Answer

**step1** Understanding Euclid's Division Lemma

Euclid's division lemma states that for any two positive integers, a dividend (let's call it $$ a $$) and a divisor (let's call it $$ b $$), we can always find unique whole numbers, a quotient (let's call it $$ q $$) and a remainder (let's call it $$ r $$), such that the equation $$ a = bq + r $$ is true. This lemma is fundamental to understanding division.

**step2** Identifying the properties of the remainder

In the process of division, the remainder $$ r $$ has specific properties:
1. The remainder must always be non-negative. This means $$ r $$ can be zero or any positive whole number. We can express this as $$ r \geq 0 $$.
2. The remainder must always be strictly less than the divisor $$ b $$. If the remainder were equal to or greater than the divisor, it would mean that the division could have been continued further to get a smaller remainder. We can express this as $$ r < b $$.

**step3** Combining the properties of the remainder

By combining the two properties from the previous step ($$ r \geq 0 $$ and $$ r < b $$), we can define the range for the remainder $$ r $$ as $$ 0 \leq r < b $$. This means the remainder can be zero, one, two, and so on, up to a number that is one less than the divisor $$ b $$.

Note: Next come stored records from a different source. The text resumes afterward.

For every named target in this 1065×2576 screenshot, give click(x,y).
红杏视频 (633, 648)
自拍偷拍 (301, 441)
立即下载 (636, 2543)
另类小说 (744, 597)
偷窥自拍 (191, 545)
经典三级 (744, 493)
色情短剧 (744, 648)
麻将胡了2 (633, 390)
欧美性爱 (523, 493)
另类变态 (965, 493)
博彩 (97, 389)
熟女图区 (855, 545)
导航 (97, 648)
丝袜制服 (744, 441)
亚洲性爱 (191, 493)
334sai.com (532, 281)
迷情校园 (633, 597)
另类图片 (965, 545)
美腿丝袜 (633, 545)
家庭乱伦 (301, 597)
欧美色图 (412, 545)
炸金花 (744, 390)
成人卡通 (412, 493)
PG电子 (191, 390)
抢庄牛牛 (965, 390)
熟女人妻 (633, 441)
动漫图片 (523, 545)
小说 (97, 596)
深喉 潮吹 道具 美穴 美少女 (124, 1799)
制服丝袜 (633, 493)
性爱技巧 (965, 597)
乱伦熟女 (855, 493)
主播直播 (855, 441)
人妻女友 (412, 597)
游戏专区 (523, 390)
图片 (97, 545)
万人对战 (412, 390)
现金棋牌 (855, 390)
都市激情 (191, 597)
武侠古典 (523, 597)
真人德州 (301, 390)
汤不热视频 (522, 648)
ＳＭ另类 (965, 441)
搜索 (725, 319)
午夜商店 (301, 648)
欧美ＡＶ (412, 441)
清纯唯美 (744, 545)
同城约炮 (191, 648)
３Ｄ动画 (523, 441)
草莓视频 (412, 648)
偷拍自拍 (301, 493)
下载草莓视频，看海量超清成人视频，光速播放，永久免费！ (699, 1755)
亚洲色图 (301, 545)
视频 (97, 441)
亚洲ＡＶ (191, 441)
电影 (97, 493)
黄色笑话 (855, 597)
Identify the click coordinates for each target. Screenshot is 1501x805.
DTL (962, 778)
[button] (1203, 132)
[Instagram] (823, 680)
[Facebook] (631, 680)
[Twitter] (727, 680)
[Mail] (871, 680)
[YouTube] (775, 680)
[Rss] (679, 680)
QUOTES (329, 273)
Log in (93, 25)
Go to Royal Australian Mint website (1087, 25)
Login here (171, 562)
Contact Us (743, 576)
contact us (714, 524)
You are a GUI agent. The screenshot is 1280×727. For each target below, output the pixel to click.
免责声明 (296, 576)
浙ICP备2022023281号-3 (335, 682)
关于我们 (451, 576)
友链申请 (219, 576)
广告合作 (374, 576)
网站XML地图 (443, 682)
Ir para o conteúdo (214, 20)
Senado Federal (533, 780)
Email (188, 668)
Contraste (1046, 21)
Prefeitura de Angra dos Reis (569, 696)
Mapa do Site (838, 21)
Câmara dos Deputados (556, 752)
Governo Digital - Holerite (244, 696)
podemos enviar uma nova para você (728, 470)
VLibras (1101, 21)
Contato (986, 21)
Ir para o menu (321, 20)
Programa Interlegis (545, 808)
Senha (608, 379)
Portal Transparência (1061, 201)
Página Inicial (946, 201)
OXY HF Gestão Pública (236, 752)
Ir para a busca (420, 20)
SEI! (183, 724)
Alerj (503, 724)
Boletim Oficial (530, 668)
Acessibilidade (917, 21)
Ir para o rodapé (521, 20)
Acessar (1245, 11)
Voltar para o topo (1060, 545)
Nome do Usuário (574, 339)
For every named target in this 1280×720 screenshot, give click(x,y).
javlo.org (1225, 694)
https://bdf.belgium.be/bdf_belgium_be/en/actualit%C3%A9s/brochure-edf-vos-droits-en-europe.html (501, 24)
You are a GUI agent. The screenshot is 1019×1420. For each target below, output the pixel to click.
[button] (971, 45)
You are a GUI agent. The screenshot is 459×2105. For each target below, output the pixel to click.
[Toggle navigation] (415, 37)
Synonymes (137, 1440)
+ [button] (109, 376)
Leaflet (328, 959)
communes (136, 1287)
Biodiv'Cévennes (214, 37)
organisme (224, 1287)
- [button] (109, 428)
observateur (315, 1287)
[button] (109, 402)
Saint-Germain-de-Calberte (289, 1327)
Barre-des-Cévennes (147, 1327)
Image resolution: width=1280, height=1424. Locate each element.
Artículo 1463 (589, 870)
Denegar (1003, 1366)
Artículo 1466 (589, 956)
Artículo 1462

**step4** Evaluating the given options

Now, let's compare our derived condition ($$ 0 \leq r < b $$) with the given options:
A. $$ 1 < r < b $$: This option incorrectly excludes $$ r = 0 $$ and $$ r = 1 $$. For instance, if you divide 10 by 5, the remainder is 0. If you divide 6 by 5, the remainder is 1. So, this option is not correct.
B. $$ 0 < r \leq b $$: This option incorrectly excludes $$ r = 0 $$ and incorrectly includes $$ r = b $$. The remainder cannot be equal to the divisor $$ b $$. For example, if you divide 5 by 5, the remainder is 0, not 5. So, this option is not correct.
C. $$ 0 \leq r < b $$: This option accurately states that the remainder $$ r $$ can be zero and must be less than the divisor $$ b $$. This precisely matches the definition of the remainder in division. So, this option is correct.
D. $$ 0 < r < b $$: This option incorrectly excludes $$ r = 0 $$. As mentioned, the remainder can be 0 when the dividend is a multiple of the divisor. So, this option is not correct.